Japan’s outgoing finance minister, Taro Aso, said that he had proposed lowering the central bank’s 2% inflation target. This is when the prices took a hit from plunging oil prices. He was the finance minister for nearly nine years. The slump in oil price was among the main reasons the government could not officially declare an end to deflation. In his final news conference as finance minister, Aso said that he proposed to Governor Kuroda that, with oil prices falling this much, it would be hard to achieve 2% inflation. Hence, the target must be lowered at some point. He stated this by referring to Bank of Japan (BOJ) chief Haruhiko Kuroda.
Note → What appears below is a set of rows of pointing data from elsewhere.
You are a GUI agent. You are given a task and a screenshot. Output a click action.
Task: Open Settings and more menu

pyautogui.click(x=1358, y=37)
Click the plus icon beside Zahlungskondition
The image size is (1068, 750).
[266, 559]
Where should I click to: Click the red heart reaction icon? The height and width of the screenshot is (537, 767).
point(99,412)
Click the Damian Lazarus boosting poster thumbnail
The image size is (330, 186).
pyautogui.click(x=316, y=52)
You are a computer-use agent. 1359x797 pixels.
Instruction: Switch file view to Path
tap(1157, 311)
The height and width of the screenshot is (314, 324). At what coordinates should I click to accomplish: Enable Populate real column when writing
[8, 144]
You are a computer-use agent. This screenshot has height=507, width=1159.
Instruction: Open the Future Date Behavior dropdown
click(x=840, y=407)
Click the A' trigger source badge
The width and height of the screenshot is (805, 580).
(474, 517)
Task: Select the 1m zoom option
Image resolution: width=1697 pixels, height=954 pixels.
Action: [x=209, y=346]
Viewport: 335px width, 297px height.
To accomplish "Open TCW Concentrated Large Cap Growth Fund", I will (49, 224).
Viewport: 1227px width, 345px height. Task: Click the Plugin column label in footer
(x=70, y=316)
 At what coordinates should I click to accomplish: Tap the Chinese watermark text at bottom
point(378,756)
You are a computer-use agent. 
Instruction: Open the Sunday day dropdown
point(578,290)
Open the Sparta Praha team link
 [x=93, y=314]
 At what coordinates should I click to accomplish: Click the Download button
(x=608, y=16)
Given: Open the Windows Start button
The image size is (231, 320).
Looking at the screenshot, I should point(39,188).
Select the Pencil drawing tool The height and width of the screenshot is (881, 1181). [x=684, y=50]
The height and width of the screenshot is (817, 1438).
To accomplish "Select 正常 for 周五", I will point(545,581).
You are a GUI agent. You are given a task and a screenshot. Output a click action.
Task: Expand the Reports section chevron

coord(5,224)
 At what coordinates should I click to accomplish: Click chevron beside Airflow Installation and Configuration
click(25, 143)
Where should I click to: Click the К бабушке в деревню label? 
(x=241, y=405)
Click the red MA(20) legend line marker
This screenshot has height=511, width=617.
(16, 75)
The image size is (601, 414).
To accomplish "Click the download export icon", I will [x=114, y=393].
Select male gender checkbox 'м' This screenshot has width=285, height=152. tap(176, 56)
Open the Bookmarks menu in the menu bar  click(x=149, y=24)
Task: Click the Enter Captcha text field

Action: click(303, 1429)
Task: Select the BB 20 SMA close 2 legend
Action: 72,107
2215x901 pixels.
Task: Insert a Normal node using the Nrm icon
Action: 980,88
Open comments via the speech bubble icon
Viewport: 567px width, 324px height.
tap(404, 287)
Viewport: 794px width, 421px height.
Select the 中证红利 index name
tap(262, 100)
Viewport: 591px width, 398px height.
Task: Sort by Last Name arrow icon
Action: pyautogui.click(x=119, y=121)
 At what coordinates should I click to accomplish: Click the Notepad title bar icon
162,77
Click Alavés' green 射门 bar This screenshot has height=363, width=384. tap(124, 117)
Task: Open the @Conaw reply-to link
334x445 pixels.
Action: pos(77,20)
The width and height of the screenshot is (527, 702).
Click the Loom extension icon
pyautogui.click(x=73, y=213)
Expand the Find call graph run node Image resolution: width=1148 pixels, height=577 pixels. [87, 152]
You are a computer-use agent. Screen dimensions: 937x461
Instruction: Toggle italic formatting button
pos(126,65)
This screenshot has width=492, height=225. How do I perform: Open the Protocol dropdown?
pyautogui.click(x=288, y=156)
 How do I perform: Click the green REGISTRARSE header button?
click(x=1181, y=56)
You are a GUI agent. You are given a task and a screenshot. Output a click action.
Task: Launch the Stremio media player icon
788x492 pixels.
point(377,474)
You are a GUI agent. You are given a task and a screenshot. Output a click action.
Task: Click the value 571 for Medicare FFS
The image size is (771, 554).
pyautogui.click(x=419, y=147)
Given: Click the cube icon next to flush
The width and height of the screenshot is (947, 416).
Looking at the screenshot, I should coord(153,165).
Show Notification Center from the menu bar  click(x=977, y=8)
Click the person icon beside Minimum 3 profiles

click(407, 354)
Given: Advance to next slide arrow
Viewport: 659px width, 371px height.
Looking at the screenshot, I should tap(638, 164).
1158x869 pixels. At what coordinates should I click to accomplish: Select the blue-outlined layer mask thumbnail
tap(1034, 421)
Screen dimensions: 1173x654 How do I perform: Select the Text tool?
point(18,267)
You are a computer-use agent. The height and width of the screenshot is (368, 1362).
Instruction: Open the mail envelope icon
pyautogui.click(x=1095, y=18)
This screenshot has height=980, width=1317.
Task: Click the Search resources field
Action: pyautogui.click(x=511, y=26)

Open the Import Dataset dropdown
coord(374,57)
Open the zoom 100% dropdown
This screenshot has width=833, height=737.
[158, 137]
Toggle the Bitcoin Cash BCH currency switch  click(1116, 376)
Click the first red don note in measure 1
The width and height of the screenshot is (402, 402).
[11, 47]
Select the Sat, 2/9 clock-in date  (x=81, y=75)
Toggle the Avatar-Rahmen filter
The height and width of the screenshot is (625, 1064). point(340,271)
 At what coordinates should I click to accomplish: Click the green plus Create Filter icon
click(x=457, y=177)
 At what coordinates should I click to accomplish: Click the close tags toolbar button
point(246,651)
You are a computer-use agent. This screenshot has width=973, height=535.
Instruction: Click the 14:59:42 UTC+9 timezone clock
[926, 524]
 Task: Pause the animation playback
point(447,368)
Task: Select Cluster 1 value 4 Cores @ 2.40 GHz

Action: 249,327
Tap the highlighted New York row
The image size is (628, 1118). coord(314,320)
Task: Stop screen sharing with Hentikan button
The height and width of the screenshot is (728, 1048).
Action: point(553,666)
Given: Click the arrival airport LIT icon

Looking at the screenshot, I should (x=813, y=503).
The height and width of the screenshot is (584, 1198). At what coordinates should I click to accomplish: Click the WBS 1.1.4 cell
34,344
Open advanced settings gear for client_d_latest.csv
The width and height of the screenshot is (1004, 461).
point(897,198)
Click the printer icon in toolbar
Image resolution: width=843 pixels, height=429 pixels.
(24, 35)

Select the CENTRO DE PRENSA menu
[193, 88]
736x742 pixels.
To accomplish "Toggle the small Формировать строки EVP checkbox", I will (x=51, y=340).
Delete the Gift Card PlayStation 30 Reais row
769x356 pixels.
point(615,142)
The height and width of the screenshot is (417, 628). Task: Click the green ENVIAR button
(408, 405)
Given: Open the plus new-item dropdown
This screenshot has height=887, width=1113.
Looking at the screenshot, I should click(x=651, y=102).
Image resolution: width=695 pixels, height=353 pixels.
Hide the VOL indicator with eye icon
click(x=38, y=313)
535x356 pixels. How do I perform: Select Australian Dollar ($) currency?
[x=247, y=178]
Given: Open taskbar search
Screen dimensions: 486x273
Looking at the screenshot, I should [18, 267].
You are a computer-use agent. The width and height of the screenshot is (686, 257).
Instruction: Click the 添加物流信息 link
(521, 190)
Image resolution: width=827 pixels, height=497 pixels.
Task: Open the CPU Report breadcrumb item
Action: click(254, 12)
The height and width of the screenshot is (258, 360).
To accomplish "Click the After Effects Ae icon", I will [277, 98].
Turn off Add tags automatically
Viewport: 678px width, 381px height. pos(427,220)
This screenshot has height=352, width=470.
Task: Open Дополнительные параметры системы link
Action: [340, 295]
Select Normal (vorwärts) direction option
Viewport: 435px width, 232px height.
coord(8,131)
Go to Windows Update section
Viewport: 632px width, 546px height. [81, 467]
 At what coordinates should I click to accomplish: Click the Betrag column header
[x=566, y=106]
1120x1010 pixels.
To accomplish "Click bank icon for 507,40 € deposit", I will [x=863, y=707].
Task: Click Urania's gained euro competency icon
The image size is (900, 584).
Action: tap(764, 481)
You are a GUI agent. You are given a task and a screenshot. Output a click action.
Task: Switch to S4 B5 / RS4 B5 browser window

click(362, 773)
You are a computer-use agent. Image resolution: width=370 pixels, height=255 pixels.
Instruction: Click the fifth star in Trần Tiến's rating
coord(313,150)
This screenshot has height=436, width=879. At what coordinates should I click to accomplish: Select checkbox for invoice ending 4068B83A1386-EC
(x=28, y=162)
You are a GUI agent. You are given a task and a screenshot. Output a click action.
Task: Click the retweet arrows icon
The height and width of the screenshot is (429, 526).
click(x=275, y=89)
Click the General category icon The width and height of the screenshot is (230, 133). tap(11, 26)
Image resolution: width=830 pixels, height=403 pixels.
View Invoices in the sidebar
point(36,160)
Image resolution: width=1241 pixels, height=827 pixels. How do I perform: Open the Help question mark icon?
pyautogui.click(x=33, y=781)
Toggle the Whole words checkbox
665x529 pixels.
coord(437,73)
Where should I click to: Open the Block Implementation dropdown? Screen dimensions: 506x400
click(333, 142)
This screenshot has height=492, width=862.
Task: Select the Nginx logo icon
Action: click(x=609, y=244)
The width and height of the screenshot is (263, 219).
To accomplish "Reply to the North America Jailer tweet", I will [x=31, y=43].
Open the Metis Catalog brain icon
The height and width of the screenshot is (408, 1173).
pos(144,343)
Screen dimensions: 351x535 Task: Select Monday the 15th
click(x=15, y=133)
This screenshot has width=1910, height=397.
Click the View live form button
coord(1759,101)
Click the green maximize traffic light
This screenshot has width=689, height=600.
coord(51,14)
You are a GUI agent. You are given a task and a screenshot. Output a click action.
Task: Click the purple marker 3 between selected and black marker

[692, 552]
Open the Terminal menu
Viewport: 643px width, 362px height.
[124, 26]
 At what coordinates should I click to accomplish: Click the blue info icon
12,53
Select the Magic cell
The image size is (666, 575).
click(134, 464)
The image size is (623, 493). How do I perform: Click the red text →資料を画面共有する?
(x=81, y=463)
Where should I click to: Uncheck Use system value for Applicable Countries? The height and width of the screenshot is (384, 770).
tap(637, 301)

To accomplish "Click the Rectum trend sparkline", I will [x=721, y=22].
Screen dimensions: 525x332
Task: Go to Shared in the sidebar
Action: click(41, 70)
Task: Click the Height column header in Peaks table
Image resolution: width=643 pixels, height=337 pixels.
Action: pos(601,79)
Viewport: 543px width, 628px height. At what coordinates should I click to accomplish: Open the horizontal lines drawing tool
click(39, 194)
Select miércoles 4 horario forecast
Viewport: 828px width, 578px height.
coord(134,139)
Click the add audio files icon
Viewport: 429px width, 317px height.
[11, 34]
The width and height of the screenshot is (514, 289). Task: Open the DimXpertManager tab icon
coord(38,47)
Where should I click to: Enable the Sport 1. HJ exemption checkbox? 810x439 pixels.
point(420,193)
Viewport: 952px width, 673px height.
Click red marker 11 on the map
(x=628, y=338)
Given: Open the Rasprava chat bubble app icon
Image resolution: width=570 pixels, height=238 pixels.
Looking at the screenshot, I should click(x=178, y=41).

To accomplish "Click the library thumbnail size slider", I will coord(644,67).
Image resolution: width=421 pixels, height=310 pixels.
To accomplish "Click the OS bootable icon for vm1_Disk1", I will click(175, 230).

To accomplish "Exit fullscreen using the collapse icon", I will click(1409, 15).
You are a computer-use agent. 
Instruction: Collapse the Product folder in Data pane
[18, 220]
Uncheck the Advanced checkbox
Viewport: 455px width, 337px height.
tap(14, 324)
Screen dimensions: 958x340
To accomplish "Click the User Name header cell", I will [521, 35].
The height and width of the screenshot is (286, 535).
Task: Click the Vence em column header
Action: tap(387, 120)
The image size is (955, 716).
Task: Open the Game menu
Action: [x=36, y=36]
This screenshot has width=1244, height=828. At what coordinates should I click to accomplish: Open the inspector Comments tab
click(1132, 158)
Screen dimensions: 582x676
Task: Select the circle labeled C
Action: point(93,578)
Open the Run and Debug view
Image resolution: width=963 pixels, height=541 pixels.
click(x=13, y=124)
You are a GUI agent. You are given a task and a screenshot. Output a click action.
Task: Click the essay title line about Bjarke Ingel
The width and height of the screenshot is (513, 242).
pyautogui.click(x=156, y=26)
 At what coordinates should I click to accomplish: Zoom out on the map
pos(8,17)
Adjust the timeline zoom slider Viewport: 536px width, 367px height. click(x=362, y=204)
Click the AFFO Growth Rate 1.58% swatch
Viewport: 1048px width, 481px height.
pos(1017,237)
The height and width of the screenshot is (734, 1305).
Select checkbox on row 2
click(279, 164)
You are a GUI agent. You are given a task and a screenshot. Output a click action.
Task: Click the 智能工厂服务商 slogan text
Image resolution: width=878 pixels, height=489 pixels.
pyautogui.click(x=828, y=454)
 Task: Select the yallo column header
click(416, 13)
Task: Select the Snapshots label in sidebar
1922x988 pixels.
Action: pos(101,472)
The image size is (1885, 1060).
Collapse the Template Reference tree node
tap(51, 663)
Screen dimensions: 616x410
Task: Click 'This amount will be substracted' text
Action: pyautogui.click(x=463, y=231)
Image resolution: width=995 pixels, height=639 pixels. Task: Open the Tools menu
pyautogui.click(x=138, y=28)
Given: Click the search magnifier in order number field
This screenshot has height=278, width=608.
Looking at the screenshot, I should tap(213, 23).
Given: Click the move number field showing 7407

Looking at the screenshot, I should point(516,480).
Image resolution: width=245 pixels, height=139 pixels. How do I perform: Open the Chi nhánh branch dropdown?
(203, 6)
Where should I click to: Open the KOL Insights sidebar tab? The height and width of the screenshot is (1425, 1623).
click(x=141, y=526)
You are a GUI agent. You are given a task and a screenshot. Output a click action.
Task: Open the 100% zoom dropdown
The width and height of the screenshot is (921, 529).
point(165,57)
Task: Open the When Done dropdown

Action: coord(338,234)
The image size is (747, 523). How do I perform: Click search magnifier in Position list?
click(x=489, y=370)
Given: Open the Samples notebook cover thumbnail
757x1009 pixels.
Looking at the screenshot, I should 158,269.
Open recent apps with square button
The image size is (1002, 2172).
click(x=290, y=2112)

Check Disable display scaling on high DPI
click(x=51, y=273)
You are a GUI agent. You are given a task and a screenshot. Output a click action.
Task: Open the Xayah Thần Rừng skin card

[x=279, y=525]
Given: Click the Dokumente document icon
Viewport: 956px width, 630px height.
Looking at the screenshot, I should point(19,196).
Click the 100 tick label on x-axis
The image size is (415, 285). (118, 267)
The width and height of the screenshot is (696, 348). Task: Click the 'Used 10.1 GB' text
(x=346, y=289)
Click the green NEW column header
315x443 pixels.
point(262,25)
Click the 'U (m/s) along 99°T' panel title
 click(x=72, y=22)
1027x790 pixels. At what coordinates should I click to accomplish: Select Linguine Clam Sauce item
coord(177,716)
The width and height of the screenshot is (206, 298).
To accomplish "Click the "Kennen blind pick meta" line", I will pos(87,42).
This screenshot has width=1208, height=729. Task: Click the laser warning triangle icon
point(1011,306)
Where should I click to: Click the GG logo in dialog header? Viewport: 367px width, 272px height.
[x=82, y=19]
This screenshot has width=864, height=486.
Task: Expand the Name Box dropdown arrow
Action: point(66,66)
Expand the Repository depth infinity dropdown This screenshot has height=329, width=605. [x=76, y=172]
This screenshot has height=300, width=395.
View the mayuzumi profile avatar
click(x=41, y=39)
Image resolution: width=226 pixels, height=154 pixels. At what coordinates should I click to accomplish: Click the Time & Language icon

Aso also said that the governor said he would do his best to achieve the target. This is stated by adding that policymakers must scrutinise at some point, why the BOJ’s inflation target of 2% has not been met. The remarks highlight how the government and lawmakers distanced themselves from the BOJ’s target years ago, despite central bank reassurances that achieving the target was possible by maintaining or increasing stimulus.

Aso was deeply involved in negotiations with the BOJ. After Kuroda took over as governor, he deployed a massive asset-buying program. This is for pulling Japan out of deflation. Aso supported the BOJ’s stimulus efforts. He is a member of the cabinet. And also, had raised many doubts that monetary policy alone can reflate the economy out of the doldrums. New Prime Minister Fumio Kishida is set to form a cabinet.